Reseña de "Venganza": Nieve negra

Nuestro periodista Enrique Fernández nos cuenta sobre el último thriller de acción protagonizada por Liam Neeson

En 2014 el realizador noruego Hans Petter Moland estrenaba Por Orden de Desaparición (Kraftidioten), un thriller violento cargado con buenas dosis de humor negro que posicionó la reputación de Moland luego de su paso por el Festival Internacional de Cine de Berlín. La película tenía como protagonista a Stellan Skarsgård, interpretando a un ciudadano modelo de un pueblo invernal que decide vengar la muerte de su hijo por parte de una banda de narcotraficantes. La consecuente buena recepción por parte de la prensa especializada despertó el interés de algunos productores, quienes le pidieron a Moland adaptarla al circuito americano.

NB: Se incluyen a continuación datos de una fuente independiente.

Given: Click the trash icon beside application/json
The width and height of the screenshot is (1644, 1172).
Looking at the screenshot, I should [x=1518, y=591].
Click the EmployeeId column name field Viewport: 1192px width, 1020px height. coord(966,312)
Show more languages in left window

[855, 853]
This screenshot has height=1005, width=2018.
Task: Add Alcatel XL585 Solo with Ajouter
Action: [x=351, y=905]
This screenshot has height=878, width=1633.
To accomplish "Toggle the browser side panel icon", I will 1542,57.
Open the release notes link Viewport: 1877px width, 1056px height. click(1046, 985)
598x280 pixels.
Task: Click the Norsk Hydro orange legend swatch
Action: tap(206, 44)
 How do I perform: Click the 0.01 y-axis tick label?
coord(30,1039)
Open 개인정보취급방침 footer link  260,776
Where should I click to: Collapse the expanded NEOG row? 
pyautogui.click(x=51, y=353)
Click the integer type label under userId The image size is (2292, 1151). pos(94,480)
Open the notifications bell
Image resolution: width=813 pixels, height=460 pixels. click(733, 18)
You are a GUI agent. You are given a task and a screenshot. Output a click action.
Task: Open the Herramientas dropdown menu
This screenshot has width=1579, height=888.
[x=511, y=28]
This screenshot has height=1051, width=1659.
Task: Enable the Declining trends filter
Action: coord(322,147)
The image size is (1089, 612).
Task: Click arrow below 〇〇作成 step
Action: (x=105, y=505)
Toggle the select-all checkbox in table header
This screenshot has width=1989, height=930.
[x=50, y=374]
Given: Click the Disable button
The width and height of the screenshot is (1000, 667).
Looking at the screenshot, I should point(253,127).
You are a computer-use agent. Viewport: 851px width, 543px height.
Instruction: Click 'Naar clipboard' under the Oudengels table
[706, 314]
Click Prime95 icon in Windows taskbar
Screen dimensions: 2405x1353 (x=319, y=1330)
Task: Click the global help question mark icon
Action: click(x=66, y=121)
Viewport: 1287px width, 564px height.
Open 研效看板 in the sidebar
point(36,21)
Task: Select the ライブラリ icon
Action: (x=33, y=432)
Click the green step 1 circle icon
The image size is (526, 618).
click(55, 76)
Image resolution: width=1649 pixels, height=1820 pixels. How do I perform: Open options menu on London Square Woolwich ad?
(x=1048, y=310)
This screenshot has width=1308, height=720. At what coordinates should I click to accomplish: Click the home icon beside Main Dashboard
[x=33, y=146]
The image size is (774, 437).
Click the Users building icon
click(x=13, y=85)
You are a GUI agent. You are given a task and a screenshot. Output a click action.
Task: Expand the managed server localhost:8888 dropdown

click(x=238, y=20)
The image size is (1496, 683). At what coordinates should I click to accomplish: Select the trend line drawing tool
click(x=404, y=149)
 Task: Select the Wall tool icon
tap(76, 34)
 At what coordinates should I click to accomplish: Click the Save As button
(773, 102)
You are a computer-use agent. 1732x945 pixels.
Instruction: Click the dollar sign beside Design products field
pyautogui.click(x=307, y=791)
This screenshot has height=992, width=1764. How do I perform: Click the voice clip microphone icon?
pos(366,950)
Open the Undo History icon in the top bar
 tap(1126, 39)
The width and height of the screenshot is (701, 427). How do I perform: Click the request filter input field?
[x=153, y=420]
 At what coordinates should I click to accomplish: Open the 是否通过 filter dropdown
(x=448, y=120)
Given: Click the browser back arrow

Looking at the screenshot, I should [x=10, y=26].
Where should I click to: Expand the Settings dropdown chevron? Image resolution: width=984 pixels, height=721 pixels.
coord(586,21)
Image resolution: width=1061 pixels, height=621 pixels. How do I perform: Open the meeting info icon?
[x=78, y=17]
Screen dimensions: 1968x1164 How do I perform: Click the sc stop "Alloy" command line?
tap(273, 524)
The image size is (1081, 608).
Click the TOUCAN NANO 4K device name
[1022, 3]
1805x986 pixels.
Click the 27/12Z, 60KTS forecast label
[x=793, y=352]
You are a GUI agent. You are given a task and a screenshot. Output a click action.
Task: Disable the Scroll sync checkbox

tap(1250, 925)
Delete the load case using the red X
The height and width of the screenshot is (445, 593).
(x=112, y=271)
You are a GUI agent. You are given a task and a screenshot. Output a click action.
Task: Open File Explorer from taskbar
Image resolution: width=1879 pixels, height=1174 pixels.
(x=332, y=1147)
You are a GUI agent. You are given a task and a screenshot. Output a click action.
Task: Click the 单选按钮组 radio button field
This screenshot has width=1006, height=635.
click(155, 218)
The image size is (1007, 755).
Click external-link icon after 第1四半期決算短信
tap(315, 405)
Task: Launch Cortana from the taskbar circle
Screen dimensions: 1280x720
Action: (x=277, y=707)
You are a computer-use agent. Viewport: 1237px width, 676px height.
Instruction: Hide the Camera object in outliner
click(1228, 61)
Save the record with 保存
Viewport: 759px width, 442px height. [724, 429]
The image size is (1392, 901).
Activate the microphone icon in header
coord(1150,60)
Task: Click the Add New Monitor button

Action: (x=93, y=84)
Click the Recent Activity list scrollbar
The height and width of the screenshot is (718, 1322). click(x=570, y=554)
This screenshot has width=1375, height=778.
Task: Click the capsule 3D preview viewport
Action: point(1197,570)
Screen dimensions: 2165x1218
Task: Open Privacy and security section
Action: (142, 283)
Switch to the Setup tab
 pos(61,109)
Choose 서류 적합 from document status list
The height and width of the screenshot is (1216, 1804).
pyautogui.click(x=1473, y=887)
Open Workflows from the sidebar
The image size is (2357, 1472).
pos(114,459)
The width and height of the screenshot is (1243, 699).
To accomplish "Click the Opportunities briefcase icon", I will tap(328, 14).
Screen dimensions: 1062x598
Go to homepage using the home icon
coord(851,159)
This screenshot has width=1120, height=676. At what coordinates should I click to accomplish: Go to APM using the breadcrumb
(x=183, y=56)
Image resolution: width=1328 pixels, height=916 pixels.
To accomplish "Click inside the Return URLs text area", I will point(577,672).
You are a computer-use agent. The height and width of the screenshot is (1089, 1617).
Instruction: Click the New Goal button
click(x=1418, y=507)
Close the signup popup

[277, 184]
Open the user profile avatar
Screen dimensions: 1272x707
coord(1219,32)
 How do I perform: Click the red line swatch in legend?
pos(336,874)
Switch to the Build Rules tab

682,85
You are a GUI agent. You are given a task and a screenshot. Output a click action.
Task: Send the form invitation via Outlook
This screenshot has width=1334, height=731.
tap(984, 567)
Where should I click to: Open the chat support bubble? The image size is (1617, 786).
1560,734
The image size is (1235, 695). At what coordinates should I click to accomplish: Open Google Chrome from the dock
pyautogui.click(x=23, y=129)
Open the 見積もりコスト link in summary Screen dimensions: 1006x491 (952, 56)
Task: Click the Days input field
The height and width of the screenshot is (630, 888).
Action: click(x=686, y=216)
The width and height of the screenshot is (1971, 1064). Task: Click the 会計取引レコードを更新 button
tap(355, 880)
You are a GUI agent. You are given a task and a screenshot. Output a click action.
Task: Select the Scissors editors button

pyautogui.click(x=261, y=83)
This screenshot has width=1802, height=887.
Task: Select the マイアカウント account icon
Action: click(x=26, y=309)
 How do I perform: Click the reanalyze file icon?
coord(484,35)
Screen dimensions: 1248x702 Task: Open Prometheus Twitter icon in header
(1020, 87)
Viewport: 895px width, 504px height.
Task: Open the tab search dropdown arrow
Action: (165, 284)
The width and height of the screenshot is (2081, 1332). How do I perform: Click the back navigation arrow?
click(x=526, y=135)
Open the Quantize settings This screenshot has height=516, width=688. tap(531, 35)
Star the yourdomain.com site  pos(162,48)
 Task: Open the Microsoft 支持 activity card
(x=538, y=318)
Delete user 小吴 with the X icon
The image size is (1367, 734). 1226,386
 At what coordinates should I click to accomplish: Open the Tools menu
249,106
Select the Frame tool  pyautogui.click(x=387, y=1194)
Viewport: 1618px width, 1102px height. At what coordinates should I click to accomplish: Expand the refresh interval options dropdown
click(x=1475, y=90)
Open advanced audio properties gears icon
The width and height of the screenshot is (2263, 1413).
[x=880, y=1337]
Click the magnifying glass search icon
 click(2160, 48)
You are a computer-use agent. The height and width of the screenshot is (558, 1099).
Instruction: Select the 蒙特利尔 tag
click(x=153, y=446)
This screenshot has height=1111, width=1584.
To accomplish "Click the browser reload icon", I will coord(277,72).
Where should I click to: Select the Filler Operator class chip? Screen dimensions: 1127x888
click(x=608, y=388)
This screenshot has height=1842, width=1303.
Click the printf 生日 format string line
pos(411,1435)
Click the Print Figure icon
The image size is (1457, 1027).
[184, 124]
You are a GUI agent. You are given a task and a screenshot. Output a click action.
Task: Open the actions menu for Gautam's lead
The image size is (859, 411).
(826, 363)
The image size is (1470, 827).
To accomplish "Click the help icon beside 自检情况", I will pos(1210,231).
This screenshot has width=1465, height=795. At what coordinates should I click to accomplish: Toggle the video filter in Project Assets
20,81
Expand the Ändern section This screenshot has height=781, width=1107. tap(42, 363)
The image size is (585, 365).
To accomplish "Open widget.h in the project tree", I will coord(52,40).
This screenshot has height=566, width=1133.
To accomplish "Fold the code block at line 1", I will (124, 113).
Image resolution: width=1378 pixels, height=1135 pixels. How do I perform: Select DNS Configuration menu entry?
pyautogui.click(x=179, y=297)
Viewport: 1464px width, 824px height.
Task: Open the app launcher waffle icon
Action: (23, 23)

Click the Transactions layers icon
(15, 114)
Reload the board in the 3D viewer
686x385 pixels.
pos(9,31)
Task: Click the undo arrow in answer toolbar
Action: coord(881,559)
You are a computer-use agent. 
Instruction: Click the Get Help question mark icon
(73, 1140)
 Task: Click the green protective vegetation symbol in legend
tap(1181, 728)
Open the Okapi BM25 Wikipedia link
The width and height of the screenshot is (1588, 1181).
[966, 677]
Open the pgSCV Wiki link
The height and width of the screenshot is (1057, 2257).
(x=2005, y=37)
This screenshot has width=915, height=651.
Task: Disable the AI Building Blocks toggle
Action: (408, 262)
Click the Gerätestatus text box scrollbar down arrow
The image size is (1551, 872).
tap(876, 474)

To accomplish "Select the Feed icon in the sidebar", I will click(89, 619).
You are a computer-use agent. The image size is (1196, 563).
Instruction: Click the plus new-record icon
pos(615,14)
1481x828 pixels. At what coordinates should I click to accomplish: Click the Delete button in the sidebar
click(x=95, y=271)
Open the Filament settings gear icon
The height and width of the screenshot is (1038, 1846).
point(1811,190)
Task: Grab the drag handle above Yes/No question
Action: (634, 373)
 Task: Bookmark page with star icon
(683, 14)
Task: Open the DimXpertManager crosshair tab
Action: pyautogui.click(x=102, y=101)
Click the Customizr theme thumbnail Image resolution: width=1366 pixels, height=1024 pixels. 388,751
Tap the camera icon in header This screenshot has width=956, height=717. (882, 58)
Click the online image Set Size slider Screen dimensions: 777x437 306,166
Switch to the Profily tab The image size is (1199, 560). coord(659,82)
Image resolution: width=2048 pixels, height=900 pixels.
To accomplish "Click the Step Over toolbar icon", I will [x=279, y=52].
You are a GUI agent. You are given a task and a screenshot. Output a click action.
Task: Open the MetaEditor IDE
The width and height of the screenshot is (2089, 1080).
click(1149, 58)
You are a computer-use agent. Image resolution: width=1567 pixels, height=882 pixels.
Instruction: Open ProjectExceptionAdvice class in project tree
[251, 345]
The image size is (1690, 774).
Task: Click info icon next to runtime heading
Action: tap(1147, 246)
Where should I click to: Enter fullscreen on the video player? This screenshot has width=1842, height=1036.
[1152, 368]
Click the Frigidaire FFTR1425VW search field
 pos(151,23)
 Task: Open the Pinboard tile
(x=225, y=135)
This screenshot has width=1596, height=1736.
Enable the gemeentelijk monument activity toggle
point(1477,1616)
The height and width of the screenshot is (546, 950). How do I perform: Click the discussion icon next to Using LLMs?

Y así llegamos a Venganza (Cold Pursuit), la remake que tiene a Liam Nesson en la piel de este barrendero haciendo justicia por mano propia, y que a partir de sus crímenes renueva la rivalidad entre los dos bandos de mafiosos que operan en este pequeño pueblo repleto de nieve y cadáveres. El mismo Moland se encarga de su propia adaptación, respetando la historia original al pie de la letra (apenas se modifican cuestiones geográficas y culturales), e incluso copiando la mayor parte de sus planos. Aunque Venganza no introduce cambios significativos, el relato nunca descuida a los personajes y su cuota de sarcasmo, ajustando su desarrollo al mercado comercial. También cabe resaltar la efectividad de Nesson y el soporte como secundarios de Laura Dern y William Forsythe. Con Venganza, Moland sale airoso del encargo para ingresar a la meca de Hollywood, y Nesson le aporta un recambio a su tan desgastado repertorio como héroe de acción.